Sylvania Township girl gets bit part in 'Oz The Great and Powerful'

3/7/2013
BY NATALIE TRUSSO CAFARELLO
BLADE STAFF WRITER
Gwendolyn Pyle, 11, of Sylvania Township, worked as an extra on the new movie
Gwendolyn Pyle, 11, of Sylvania Township, worked as an extra on the new movie "Oz: The Great and Powerful" when she was 9-years old.

If you ask Heather Pyle to describe her 11-year-old daughter Gwendolyn, she would say she learns through experiences.  .

“She is an experiential child. She will try anything once, if you ask her to cut down a tree or go skydiving, she’ll try it,” the proud mom said, gloating about  Gwendolyn’s first and successful performance in movie screen acting.

Gwendolyn, a well-mannered and poised child who attends Sylvania's Whiteford Elementary School, is on screen for two seconds in Disney’s Oz The Great and Powerful, which premieres Friday.

The Sylvania Township resident was excited to find out that the scene she was in would  appear in the movie. Gwendolyn appears for several seconds in the preview clip shown to promote the movie.

“The scene I’m in is important to the movie cause it explains how Oz is formed,” she said. She is in the front row of the audience, to the left of a family which watches Oz perform a magic show, and is in the black-and-white portion of the film. The family sitting next to her includes a young child in a wheelchair who cannot walk. Played by Joey King, that child is brought to Oz, or Oscar Diggs, for a magical cure. 

The Pyles found out that Gwendolyn was in the movie scene two years after the filming.

"I woke up early and saw that they released the trailer, so I watched it, saw the magician scene and they pan to the audience, and saw her," Mrs. Pyle said. "I was shouting 'she’s in it' and clapping my hands on the counter, at 6 a.m. when everyone is sleeping.”

Even though it is a two-second appearance, Gwendolyn and her mother are excited that she is in the  movie.

“We’ll take it,” Mrs. Pyle said.

Gwendolyn tried out for the part after a Web casting call in 2011 for extras in the movie. .  On a lark,  she sent in her headshot.
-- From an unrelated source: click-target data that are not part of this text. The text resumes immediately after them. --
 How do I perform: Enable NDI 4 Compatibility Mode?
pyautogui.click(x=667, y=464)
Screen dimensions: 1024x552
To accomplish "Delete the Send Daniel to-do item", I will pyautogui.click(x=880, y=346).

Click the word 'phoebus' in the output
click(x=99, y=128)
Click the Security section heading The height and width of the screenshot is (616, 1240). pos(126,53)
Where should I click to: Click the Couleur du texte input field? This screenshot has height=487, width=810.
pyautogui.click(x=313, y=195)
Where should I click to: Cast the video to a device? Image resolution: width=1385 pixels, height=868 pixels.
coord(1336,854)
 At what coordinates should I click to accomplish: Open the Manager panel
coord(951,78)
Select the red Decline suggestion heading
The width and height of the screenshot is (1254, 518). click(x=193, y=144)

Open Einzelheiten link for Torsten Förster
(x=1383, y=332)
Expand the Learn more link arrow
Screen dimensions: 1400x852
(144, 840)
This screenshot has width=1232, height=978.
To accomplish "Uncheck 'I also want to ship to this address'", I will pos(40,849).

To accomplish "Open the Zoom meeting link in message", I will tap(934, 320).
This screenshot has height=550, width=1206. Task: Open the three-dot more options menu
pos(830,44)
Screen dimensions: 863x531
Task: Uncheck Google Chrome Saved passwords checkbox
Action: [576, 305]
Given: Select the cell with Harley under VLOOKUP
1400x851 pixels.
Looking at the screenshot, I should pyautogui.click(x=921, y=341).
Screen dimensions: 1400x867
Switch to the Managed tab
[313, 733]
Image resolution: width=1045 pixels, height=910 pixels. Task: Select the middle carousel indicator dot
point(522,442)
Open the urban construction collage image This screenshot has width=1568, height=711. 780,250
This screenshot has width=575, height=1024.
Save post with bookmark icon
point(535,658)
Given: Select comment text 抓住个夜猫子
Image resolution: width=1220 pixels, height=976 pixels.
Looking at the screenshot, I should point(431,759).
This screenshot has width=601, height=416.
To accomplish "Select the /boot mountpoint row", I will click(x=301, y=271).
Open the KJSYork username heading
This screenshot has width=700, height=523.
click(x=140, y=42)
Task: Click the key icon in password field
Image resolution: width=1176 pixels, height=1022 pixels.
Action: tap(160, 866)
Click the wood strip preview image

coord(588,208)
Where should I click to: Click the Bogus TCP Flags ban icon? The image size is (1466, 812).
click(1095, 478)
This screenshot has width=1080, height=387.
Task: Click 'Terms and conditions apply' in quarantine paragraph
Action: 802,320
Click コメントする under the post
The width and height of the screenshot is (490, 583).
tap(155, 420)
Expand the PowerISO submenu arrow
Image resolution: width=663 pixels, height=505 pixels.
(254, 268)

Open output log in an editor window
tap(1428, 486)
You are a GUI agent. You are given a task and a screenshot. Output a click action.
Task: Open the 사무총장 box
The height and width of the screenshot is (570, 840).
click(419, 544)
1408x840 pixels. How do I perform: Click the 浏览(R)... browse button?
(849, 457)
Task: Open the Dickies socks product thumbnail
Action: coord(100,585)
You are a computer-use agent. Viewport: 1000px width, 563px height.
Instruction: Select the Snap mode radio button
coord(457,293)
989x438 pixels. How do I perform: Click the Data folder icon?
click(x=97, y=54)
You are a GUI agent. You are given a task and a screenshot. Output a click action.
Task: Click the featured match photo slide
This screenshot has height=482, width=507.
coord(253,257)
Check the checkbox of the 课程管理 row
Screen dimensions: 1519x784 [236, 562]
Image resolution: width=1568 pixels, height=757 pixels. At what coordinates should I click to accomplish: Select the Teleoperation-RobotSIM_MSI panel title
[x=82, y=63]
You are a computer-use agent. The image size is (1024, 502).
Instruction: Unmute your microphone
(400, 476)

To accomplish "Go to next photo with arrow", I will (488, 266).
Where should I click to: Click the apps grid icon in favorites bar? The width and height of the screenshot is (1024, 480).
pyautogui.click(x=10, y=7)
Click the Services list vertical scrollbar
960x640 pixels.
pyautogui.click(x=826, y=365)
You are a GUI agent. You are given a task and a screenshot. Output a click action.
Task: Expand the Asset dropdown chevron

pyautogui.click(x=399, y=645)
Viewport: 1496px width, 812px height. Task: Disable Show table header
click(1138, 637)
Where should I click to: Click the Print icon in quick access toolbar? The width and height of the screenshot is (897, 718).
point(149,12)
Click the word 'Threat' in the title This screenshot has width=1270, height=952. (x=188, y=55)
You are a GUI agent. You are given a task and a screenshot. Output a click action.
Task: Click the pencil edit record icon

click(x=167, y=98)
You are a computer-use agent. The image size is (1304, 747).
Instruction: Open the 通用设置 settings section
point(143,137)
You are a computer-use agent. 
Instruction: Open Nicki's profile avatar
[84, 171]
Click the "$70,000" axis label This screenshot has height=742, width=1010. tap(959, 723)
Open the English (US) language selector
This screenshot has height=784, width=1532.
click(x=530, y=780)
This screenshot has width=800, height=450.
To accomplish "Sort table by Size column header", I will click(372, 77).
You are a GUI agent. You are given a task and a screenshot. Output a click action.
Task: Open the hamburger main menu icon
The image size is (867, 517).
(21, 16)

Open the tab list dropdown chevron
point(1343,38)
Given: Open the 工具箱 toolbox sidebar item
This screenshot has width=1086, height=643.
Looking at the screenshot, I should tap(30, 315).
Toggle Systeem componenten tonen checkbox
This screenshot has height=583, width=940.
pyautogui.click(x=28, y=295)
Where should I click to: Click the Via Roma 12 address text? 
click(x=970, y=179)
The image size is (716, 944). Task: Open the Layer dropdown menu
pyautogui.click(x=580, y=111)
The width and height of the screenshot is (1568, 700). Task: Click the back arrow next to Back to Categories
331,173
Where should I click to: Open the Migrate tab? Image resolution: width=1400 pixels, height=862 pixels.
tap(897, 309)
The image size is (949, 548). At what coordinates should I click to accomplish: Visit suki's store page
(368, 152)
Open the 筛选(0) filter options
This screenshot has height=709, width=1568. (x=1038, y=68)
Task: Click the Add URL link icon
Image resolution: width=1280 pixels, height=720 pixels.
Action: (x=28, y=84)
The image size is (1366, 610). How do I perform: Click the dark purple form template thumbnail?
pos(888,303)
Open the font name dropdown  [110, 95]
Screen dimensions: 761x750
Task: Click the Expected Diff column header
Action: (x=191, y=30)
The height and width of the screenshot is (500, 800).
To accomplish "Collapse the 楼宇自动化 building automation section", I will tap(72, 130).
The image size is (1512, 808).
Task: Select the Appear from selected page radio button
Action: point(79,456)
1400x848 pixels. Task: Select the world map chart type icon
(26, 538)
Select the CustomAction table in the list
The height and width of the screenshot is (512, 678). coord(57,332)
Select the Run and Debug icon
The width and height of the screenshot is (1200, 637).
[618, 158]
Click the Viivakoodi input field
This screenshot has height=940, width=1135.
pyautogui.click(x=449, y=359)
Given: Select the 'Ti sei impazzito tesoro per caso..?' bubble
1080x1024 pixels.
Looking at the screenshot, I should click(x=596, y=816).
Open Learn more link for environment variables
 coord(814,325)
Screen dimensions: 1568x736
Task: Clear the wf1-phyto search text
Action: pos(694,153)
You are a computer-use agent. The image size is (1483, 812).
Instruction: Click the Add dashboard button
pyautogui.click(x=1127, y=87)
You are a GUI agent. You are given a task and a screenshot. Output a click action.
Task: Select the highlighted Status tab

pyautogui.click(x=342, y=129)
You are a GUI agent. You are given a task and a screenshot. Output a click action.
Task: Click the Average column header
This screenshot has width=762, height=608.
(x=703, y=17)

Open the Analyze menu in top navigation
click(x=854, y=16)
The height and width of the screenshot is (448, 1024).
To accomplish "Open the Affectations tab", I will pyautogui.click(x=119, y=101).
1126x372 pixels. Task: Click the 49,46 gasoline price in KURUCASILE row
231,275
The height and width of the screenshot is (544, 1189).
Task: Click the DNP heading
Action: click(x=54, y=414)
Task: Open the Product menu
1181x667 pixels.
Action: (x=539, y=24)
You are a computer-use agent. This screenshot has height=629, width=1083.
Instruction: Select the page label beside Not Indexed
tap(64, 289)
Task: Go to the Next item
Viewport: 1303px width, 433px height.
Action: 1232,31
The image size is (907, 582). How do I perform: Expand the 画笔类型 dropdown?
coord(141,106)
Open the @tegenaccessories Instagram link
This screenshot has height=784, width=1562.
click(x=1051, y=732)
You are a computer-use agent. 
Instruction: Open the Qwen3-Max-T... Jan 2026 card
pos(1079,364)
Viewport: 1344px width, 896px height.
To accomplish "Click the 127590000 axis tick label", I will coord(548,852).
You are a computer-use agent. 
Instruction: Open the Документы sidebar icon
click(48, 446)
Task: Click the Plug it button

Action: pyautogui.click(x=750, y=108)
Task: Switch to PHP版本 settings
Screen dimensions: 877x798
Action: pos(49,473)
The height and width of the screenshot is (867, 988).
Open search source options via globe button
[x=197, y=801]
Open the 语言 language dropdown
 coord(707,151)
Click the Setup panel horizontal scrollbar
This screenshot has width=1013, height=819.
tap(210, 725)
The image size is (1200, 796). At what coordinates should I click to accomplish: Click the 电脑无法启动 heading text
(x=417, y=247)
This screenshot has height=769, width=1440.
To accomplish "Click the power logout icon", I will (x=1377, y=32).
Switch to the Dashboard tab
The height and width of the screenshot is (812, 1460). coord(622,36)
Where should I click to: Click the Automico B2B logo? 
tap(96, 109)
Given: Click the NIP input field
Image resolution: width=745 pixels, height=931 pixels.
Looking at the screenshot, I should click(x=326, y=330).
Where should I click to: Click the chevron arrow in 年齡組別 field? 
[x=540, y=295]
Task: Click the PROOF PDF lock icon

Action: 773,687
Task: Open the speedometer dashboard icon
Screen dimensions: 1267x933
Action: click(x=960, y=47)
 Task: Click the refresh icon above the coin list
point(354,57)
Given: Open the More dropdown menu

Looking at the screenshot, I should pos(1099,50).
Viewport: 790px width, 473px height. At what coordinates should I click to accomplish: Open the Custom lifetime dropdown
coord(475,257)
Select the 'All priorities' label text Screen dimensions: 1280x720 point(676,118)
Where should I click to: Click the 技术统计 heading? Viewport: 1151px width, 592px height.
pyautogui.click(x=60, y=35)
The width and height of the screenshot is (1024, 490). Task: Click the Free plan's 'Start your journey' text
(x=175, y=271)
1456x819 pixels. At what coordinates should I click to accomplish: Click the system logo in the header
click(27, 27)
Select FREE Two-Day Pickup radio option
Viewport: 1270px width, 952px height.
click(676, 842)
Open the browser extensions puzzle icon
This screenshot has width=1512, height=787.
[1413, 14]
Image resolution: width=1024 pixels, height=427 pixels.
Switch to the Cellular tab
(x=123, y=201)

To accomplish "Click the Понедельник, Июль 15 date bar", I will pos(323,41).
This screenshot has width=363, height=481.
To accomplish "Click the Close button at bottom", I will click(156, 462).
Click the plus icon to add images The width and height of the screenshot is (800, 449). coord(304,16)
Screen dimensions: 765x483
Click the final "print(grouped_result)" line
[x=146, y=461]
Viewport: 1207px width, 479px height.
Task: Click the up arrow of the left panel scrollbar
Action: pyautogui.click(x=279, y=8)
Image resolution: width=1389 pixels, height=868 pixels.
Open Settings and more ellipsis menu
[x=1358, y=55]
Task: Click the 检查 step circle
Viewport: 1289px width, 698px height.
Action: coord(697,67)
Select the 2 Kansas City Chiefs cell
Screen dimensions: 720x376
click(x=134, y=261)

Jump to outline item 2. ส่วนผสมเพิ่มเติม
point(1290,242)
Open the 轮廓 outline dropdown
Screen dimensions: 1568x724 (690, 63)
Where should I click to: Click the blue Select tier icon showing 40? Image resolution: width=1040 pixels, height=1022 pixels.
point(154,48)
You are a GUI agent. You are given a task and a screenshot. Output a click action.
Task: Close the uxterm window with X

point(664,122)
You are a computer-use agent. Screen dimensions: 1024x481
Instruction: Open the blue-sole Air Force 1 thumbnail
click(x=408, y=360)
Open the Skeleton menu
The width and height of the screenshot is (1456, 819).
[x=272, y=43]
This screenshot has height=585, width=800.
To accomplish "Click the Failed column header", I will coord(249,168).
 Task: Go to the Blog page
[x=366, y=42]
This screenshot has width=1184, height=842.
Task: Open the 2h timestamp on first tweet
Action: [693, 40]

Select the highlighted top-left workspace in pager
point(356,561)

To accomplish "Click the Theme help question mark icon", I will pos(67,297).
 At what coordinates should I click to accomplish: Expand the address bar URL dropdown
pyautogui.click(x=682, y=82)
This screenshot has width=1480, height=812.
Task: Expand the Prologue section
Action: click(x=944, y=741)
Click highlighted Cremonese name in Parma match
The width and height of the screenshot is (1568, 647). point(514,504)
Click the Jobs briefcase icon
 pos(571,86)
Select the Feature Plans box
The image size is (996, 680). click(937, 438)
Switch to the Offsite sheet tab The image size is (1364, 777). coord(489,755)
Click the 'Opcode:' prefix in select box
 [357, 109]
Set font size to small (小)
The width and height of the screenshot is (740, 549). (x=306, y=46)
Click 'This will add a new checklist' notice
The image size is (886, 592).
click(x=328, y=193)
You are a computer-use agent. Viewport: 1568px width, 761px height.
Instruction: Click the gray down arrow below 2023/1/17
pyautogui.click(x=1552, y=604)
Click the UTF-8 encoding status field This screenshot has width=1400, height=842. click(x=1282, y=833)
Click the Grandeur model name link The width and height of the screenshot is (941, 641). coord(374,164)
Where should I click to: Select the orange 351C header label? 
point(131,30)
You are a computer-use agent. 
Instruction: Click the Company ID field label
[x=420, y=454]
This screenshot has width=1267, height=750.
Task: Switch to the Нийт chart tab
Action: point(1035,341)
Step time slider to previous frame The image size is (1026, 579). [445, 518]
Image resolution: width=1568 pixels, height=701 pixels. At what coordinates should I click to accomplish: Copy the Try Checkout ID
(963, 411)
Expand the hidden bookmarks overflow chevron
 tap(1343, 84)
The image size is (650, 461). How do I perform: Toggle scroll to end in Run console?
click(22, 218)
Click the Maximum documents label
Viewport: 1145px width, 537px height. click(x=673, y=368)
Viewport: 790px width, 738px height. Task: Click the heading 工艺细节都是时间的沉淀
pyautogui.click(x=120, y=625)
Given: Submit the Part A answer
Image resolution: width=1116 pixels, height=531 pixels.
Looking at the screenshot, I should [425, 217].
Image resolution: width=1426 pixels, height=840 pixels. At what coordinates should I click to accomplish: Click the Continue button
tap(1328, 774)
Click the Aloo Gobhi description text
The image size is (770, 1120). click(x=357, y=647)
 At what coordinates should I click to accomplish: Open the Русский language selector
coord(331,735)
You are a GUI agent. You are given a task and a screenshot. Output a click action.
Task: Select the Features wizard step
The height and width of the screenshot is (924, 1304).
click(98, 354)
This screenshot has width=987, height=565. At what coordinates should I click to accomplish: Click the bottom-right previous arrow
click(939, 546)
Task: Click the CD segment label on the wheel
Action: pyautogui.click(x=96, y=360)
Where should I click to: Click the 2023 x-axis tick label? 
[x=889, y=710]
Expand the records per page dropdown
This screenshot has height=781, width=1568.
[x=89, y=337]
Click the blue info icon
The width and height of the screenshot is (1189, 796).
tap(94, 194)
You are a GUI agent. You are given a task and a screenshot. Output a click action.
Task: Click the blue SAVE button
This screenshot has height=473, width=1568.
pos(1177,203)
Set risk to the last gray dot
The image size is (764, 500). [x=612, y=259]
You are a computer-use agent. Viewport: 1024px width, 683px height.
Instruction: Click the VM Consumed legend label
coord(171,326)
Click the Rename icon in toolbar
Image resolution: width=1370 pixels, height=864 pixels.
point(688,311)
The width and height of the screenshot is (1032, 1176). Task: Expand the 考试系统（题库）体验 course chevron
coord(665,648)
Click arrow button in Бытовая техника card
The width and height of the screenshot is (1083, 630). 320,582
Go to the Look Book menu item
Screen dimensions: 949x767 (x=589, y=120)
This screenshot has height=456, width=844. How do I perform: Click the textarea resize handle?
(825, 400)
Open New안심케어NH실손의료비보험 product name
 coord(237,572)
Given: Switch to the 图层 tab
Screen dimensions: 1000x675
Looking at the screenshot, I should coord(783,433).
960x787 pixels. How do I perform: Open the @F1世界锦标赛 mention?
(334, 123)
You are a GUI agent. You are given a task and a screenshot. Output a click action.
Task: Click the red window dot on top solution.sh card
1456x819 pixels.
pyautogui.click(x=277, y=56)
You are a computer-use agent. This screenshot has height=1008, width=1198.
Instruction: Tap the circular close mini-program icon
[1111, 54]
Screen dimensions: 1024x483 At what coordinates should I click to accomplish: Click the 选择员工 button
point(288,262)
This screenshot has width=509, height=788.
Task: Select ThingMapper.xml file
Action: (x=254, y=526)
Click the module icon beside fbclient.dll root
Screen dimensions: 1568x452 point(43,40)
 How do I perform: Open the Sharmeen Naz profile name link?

Her family was happily surprised when they found out she was chosen as an extra.

That fall they headed to a vast sound stage in  Pontiac, Mich., inside what was once a factory.

Her scene was shot inside a tent where several actors were on hand, including  James Franco, who plays Oz. 

 Gwendolyn kept her cool around the professional actors, and abided by the instructions not to ask the main actors for autographs.

Gwendolyn recalled that she wore an uncomfortable, form-fitting costume that included   a pinafore and low-heeled boots, and her look mimicked a child living in the Dust Bowl.

“They made me look dirty,” Gwendolyn recalled. “My makeup made me look dirty, they put dirt in my fingernails, dirt on my face, so it looked like I was from the Dust Bowl.”

She had to look the same for three days of shooting, and even if one hair was out of place, a hairstylist would stop to make sure she looked exactly the same in each day’s shoot.

“They also had such great food, I was really impressed with how they had different sections and one just for dessert,” she gushed.

Gwendolyn has been studying the performing arts since she was 6 at the Toledo Repertoire Theatre, and has had parts in its production of Alice in Wonderland, Jr., and Pirates of Penzance, Jr. Familiar with the one-time-chance to get it right in a  theater performance, she appreciated the retakes that movie-making allows.

Moreover, she realized that movie-making required many different people in artistic roles to make it a success, and that if her dreams of acting were not fulfilled she could still be in the business in another role.  

With her recent acceptance into the Toledo School for the Arts, she will continue to study the craft of acting and dancing.

She and her family are planning to see the movie Sunday. In honor of the witches in the film Gwendolyn will wear the Wicked Witch's hat, and her sister Mia, 8, will wear a "Glinda" crown.